A third charge, $$q_3$$, is placed at the center of the square. We need to find the distance from the center to any of the corners. The diagonal of a square with side length 's' is $$s\sqrt{2}$$. The center of the square is at half the length of the diagonal.

Let this distance be $$r_{center}$$.

$$r_{center} = \frac{s\sqrt{2}}{2} = \frac{s}{\sqrt{2}}$$

**step3 Set Up the Equation for the Final Potential**

After placing the third charge $$q_3$$ at the center, the new potential ($$V_{final}$$) at an empty corner will be the sum of the initial potential and the potential due to $$q_3$$.

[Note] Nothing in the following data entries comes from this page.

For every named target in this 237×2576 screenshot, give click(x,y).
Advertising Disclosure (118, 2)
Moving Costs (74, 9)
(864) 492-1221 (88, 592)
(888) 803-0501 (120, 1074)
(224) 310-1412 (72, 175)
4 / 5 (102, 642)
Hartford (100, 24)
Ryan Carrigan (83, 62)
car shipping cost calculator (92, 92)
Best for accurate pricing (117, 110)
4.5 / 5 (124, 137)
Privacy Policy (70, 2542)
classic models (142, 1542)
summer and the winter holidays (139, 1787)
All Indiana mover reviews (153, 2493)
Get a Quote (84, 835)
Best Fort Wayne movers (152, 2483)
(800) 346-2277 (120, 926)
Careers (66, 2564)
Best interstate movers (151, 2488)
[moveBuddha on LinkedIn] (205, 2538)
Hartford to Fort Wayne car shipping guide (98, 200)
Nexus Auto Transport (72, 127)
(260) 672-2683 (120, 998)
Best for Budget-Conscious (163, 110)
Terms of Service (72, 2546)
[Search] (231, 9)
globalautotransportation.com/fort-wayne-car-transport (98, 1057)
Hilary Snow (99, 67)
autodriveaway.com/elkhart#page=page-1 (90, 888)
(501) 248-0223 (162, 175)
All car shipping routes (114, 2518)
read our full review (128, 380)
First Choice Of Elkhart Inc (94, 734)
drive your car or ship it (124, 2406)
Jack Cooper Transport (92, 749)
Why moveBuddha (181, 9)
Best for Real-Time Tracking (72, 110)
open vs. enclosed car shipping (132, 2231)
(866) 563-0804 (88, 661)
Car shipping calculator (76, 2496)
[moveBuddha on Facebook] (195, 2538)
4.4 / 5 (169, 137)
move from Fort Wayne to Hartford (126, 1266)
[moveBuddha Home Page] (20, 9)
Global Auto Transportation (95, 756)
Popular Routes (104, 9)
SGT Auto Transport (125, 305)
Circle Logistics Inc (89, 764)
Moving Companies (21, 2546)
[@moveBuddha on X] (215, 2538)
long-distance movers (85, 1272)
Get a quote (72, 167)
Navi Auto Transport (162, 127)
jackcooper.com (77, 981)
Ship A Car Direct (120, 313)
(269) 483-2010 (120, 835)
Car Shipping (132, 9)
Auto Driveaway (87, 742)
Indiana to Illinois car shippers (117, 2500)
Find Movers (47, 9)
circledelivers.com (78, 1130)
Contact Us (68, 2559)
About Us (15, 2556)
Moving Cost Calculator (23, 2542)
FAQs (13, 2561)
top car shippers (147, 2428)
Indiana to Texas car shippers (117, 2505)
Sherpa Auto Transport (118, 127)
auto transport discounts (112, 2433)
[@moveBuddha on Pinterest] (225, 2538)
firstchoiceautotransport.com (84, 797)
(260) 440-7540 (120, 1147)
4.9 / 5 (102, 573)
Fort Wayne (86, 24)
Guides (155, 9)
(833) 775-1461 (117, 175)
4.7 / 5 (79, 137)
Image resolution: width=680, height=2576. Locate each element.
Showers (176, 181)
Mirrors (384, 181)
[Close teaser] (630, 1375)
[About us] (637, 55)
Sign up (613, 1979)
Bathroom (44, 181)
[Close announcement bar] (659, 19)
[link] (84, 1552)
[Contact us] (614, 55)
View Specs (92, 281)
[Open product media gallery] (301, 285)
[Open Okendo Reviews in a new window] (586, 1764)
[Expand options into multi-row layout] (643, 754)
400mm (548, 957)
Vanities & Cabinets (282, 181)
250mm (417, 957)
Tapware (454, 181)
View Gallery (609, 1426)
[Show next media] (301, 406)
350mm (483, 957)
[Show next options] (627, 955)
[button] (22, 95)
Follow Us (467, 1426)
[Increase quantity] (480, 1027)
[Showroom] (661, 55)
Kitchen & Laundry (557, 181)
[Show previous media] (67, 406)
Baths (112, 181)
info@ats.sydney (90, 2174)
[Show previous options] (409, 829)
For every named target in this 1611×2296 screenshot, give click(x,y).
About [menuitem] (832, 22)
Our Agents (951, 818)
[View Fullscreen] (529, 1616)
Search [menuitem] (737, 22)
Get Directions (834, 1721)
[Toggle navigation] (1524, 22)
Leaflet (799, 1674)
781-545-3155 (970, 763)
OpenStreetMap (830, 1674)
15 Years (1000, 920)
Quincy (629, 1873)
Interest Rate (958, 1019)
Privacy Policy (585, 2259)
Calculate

$$V_{final} = V_{initial} + k \frac{q_3}{r_{center}}$$

Substitute the expressions for $$V_{initial}$$ and $$r_{center}$$:

$$V_{final} = 2k \frac{q}{s} + k \frac{q_3}{s/\sqrt{2}}$$

$$V_{final} = 2k \frac{q}{s} + k \frac{\sqrt{2}q_3}{s}$$

The problem states that the third charge causes the potentials at the empty corners to change signs without changing magnitudes. This means the new potential is the negative of the initial potential.

$$V_{final} = -V_{initial}$$

Substitute the expressions for $$V_{final}$$ and $$V_{initial}$$:

$$2k \frac{q}{s} + k \frac{\sqrt{2}q_3}{s} = -\left(2k \frac{q}{s}\right)$$

**step4 Solve for the Third Charge $$q_3$$**

Now, we solve the equation from the previous step for $$q_3$$. We can cancel out 'k' and 's' from both sides of the equation since they are non-zero constants.

$$2q + \sqrt{2}q_3 = -2q$$

Rearrange the equation to isolate $$q_3$$:

$$\sqrt{2}q_3 = -2q - 2q$$

$$\sqrt{2}q_3 = -4q$$

$$q_3 = -\frac{4q}{\sqrt{2}}$$

To rationalize the denominator, multiply the numerator and denominator by $$\sqrt{2}$$:

$$q_3 = -\frac{4\sqrt{2}q}{2}$$

$$q_3 = -2\sqrt{2}q$$

Now, substitute the given value of $$q = +1.7 \mu \mathrm{C}$$:

$$q_3 = -2\sqrt{2} \times (+1.7 \mu \mathrm{C})$$

$$q_3 = -3.4\sqrt{2} \mu \mathrm{C}$$

Calculate the numerical value (using $$\sqrt{2} \approx 1.414$$) and round to three significant figures, consistent with the input value:

$$q_3 \approx -3.4 \times 1.414 \mu \mathrm{C} \approx -4.8076 \mu \mathrm{C}$$

Therefore, the sign of the third charge is negative, and its magnitude is approximately $$4.81 \mu \mathrm{C}$$.